**Data for processing:**

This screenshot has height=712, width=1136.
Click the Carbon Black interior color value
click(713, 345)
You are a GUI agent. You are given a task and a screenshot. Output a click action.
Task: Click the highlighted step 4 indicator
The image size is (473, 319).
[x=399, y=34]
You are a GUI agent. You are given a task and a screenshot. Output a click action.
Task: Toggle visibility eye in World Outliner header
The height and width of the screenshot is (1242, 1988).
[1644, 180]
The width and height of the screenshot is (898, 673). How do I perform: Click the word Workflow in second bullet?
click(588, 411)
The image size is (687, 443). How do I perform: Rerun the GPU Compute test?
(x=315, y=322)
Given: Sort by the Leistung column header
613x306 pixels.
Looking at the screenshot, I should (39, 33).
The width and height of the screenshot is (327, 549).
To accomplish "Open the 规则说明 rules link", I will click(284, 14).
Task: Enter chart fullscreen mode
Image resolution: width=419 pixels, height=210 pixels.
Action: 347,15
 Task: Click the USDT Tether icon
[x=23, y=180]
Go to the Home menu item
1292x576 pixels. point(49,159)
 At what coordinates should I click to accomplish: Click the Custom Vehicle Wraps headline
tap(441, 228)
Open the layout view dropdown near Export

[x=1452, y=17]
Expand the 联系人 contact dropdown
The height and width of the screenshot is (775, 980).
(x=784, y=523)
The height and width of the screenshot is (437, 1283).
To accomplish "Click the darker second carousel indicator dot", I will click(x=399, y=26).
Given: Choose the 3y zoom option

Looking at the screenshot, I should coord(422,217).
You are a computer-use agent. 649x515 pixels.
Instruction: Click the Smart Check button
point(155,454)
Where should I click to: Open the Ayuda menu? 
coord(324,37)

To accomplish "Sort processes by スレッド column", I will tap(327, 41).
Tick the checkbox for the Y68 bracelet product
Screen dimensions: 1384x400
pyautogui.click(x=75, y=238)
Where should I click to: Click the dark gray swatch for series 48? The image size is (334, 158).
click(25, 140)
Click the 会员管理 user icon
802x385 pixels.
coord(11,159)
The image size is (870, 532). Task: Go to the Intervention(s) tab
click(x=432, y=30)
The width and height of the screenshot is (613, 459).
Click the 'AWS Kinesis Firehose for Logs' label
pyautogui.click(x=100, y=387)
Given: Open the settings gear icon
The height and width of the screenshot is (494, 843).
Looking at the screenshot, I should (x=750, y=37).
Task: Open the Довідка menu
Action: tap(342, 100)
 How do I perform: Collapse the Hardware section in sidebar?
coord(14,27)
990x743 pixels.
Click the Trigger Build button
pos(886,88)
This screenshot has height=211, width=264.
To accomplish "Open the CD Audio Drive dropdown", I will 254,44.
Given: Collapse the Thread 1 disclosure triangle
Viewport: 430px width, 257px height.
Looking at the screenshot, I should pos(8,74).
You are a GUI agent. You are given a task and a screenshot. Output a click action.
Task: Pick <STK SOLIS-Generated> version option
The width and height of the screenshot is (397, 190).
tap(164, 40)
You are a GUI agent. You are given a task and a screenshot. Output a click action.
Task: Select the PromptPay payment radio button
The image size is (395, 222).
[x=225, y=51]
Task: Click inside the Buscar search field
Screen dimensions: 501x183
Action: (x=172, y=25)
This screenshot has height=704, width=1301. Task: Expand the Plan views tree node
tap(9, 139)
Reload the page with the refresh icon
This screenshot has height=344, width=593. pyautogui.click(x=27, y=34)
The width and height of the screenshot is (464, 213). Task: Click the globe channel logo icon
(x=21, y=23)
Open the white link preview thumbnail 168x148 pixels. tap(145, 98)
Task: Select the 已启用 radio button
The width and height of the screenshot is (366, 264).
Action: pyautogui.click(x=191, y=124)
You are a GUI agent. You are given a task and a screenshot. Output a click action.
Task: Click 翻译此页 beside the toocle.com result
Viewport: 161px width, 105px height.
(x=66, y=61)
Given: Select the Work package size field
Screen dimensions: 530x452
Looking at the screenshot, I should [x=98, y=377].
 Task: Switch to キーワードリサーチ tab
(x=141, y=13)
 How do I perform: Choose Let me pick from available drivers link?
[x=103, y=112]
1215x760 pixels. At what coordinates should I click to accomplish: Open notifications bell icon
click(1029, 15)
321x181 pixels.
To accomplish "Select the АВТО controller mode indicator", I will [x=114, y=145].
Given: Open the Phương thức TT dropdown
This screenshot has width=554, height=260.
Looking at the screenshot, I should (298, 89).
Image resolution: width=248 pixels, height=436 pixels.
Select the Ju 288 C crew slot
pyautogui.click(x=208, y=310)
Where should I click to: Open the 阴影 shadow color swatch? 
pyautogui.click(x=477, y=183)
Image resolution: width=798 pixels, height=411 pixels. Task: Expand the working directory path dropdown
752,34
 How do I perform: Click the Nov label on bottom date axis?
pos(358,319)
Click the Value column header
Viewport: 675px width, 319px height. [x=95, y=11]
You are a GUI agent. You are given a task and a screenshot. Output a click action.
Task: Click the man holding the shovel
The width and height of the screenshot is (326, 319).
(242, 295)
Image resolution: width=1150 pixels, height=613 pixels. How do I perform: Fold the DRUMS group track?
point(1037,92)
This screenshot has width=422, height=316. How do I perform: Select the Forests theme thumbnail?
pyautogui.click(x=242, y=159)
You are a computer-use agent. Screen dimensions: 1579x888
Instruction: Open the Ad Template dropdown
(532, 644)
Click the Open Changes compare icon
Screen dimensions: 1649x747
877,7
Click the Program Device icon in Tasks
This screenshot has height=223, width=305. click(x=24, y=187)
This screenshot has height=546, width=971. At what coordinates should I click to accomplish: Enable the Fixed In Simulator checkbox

**Task instructions:** Lay out all the items above as a JSON list of strings, with one string per line and blank lines left out.

**Written solution:**
[
  "This screenshot has height=712, width=1136.",
  "Click the Carbon Black interior color value",
  "click(713, 345)",
  "You are a GUI agent. You are given a task and a screenshot. Output a click action.",
  "Task: Click the highlighted step 4 indicator",
  "The image size is (473, 319).",
  "[x=399, y=34]",
  "You are a GUI agent. You are given a task and a screenshot. Output a click action.",
  "Task: Toggle visibility eye in World Outliner header",
  "The height and width of the screenshot is (1242, 1988).",
  "[1644, 180]",
  "The width and height of the screenshot is (898, 673). How do I perform: Click the word Workflow in second bullet?",
  "click(588, 411)",
  "The image size is (687, 443). How do I perform: Rerun the GPU Compute test?",
  "(x=315, y=322)",
  "Given: Sort by the Leistung column header",
  "613x306 pixels.",
  "Looking at the screenshot, I should (39, 33).",
  "The width and height of the screenshot is (327, 549).",
  "To accomplish \"Open the 规则说明 rules link\", I will click(284, 14).",
  "Task: Enter chart fullscreen mode",
  "Image resolution: width=419 pixels, height=210 pixels.",
  "Action: 347,15",
  " Task: Click the USDT Tether icon",
  "[x=23, y=180]",
  "Go to the Home menu item",
  "1292x576 pixels. point(49,159)",
  " At what coordinates should I click to accomplish: Click the Custom Vehicle Wraps headline",
  "tap(441, 228)",
  "Open the layout view dropdown near Export",
  "[x=1452, y=17]",
  "Expand the 联系人 contact dropdown",
  "The height and width of the screenshot is (775, 980).",
  "(x=784, y=523)",
  "The height and width of the screenshot is (437, 1283).",
  "To accomplish \"Click the darker second carousel indicator dot\", I will click(x=399, y=26).",
  "Given: Choose the 3y zoom option",
  "Looking at the screenshot, I should coord(422,217).",
  "You are a computer-use agent. 649x515 pixels.",
  "Instruction: Click the Smart Check button",
  "point(155,454)",
  "Where should I click to: Open the Ayuda menu? ",
  "coord(324,37)",
  "To accomplish \"Sort processes by スレッド column\", I will tap(327, 41).",
  "Tick the checkbox for the Y68 bracelet product",
  "Screen dimensions: 1384x400",
  "pyautogui.click(x=75, y=238)",
  "Where should I click to: Click the dark gray swatch for series 48? The image size is (334, 158).",
  "click(25, 140)",
  "Click the 会员管理 user icon",
  "802x385 pixels.",
  "coord(11,159)",
  "The image size is (870, 532). Task: Go to the Intervention(s) tab",
  "click(x=432, y=30)",
  "The width and height of the screenshot is (613, 459).",
  "Click the 'AWS Kinesis Firehose for Logs' label",
  "pyautogui.click(x=100, y=387)",
  "Given: Open the settings gear icon",
  "The height and width of the screenshot is (494, 843).",
  "Looking at the screenshot, I should (x=750, y=37).",
  "Task: Open the Довідка menu",
  "Action: tap(342, 100)",
  " How do I perform: Collapse the Hardware section in sidebar?",
  "coord(14,27)",
  "990x743 pixels.",
  "Click the Trigger Build button",
  "pos(886,88)",
  "This screenshot has height=211, width=264.",
  "To accomplish \"Open the CD Audio Drive dropdown\", I will 254,44.",
  "Given: Collapse the Thread 1 disclosure triangle",
  "Viewport: 430px width, 257px height.",
  "Looking at the screenshot, I should pos(8,74).",
  "You are a GUI agent. You are given a task and a screenshot. Output a click action.",
  "Task: Pick <STK SOLIS-Generated> version option",
  "The width and height of the screenshot is (397, 190).",
  "tap(164, 40)",
  "You are a GUI agent. You are given a task and a screenshot. Output a click action.",
  "Task: Select the PromptPay payment radio button",
  "The image size is (395, 222).",
  "[x=225, y=51]",
  "Task: Click inside the Buscar search field",
  "Screen dimensions: 501x183",
  "Action: (x=172, y=25)",
  "This screenshot has height=704, width=1301. Task: Expand the Plan views tree node",
  "tap(9, 139)",
  "Reload the page with the refresh icon",
  "This screenshot has height=344, width=593. pyautogui.click(x=27, y=34)",
  "The width and height of the screenshot is (464, 213). Task: Click the globe channel logo icon",
  "(x=21, y=23)",
  "Open the white link preview thumbnail 168x148 pixels. tap(145, 98)",
  "Task: Select the 已启用 radio button",
  "The width and height of the screenshot is (366, 264).",
  "Action: pyautogui.click(x=191, y=124)",
  "You are a GUI agent. You are given a task and a screenshot. Output a click action.",
  "Task: Click 翻译此页 beside the toocle.com result",
  "Viewport: 161px width, 105px height.",
  "(x=66, y=61)",
  "Given: Select the Work package size field",
  "Screen dimensions: 530x452",
  "Looking at the screenshot, I should [x=98, y=377].",
  " Task: Switch to キーワードリサーチ tab",
  "(x=141, y=13)",
  " How do I perform: Choose Let me pick from available drivers link?",
  "[x=103, y=112]",
  "1215x760 pixels. At what coordinates should I click to accomplish: Open notifications bell icon",
  "click(1029, 15)",
  "321x181 pixels.",
  "To accomplish \"Select the АВТО controller mode indicator\", I will [x=114, y=145].",
  "Given: Open the Phương thức TT dropdown",
  "This screenshot has width=554, height=260.",
  "Looking at the screenshot, I should (298, 89).",
  "Image resolution: width=248 pixels, height=436 pixels.",
  "Select the Ju 288 C crew slot",
  "pyautogui.click(x=208, y=310)",
  "Where should I click to: Open the 阴影 shadow color swatch? ",
  "pyautogui.click(x=477, y=183)",
  "Image resolution: width=798 pixels, height=411 pixels. Task: Expand the working directory path dropdown",
  "752,34",
  " How do I perform: Click the Nov label on bottom date axis?",
  "pos(358,319)",
  "Click the Value column header",
  "Viewport: 675px width, 319px height. [x=95, y=11]",
  "You are a GUI agent. You are given a task and a screenshot. Output a click action.",
  "Task: Click the man holding the shovel",
  "The width and height of the screenshot is (326, 319).",
  "(242, 295)",
  "Image resolution: width=1150 pixels, height=613 pixels. How do I perform: Fold the DRUMS group track?",
  "point(1037,92)",
  "This screenshot has width=422, height=316. How do I perform: Select the Forests theme thumbnail?",
  "pyautogui.click(x=242, y=159)",
  "You are a computer-use agent. Screen dimensions: 1579x888",
  "Instruction: Open the Ad Template dropdown",
  "(532, 644)",
  "Click the Open Changes compare icon",
  "Screen dimensions: 1649x747",
  "877,7",
  "Click the Program Device icon in Tasks",
  "This screenshot has height=223, width=305. click(x=24, y=187)",
  "This screenshot has height=546, width=971. At what coordinates should I click to accomplish: Enable the Fixed In Simulator checkbox"
]